Tesori, best-known for intimate, idiosyncratic musicals “Fun Home,” “Violet” and the Tony Kushner-scripted “Caroline, Or Change,” proves the adage that you have to master the foundations before you build on them. With grand songs incorporating nuanced stylistic echoes of not just “The King and I,” but also “The Sound of Music,” “The Music Man,” “My Fair Lady” and more, she demonstrates a deep understanding of Golden Age musical tropes.

Hwang and Tesori share credit for the humorous lyrics, which could easily have been carried by the sort of smart pastiche tunes found in Hasty Pudding Club lampoons. Instead, Tesori has written genuinely swoon-worthy sparklers. They, along with Sam Pinkleton’s thoughtful choreography, lift “Soft Power” to levels of pleasure that transcend its academic smarts.

Billed as “A Play with Music,” “Soft Power” indeed plays beautifully with music. It also lets us watch Hwang play with ideas that he’s been exploring throughout his career. His play “Yellow Face” was a response to the controversy over the casting of Jonathan Pryce as the lead Vietnamese character in the musical “Miss Saigon.” Hwang radically revised the script of Rodgers and Hammerstein’s “Flower Drum Song” to alleviate its reliance on Chinese stereotypes. His Tony-winning Broadway debut “M. Butterfly” challenged white preconceptions of Asian masculinity.
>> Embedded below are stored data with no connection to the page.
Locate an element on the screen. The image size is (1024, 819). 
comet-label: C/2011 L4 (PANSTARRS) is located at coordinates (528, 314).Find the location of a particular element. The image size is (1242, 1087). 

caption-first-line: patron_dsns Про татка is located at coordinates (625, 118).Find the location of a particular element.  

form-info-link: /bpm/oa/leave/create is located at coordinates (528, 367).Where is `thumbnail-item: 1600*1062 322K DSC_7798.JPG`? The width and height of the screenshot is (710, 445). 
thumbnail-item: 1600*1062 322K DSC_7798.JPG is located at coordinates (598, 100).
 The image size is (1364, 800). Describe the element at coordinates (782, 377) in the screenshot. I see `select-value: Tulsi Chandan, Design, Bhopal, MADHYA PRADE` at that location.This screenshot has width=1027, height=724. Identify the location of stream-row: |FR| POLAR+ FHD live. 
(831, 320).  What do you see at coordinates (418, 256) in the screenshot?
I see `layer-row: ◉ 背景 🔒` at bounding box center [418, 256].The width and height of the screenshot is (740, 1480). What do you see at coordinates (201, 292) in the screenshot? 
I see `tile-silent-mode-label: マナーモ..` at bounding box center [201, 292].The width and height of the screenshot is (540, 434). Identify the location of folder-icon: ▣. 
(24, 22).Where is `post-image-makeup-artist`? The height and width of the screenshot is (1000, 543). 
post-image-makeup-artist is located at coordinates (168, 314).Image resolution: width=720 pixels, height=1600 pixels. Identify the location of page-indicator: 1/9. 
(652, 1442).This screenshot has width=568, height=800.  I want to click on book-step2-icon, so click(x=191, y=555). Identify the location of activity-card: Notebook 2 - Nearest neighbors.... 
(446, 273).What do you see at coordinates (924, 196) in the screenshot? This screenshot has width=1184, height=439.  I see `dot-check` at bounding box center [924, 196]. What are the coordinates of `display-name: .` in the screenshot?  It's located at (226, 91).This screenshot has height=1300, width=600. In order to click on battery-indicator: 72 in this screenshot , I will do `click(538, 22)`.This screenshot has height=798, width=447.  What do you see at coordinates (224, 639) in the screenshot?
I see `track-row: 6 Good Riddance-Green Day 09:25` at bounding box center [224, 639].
In “Soft Power” Hwang continues to dig, revealing new complexities within subject matter that compels him. An American success story, he was attacked, post-election, in a racial hate crime, and he uses this show to mull over what feels like perpetual insider/outsider status. It’s a notion that’s also embedded in the show’s musings about the differences between Chinese, Chinese-American and dominant American culture (i.e. White with a little hip-hop thrown in).

But the fact that Hwang is able to appreciate the nuances of these issues doesn’t mean they can all be effectively addressed in a single work of art. Despite a noble effort, director Leigh Silverman isn’t quite able to wrangle Hwang’s abundance of ideas into a shapely whole. There are sometimes abrupt shifts in tone from scene to scene, and monologues delivered by Jue, playing Hwang, throw a wrench at momentum. At these moments and others, including unnecessary dialogue about male-male affection in which the playwright waves his liberal flag, it feels as if Silverman holds back on reining in Hwang’s restless mind.

But in the end, even more than Tesori’s transporting music, it’s the fecundity of Hwang’s mind that makes “Soft Power” a thrilling work of theater and advocacy. The play’s kernels of truth sometimes burst forth so fast and furious that they’re hard to digest. But on to the next, on to the next. As an audience member, you’re given a jumbo bucket of thinking to do, with plenty to take home and chew on afterwards.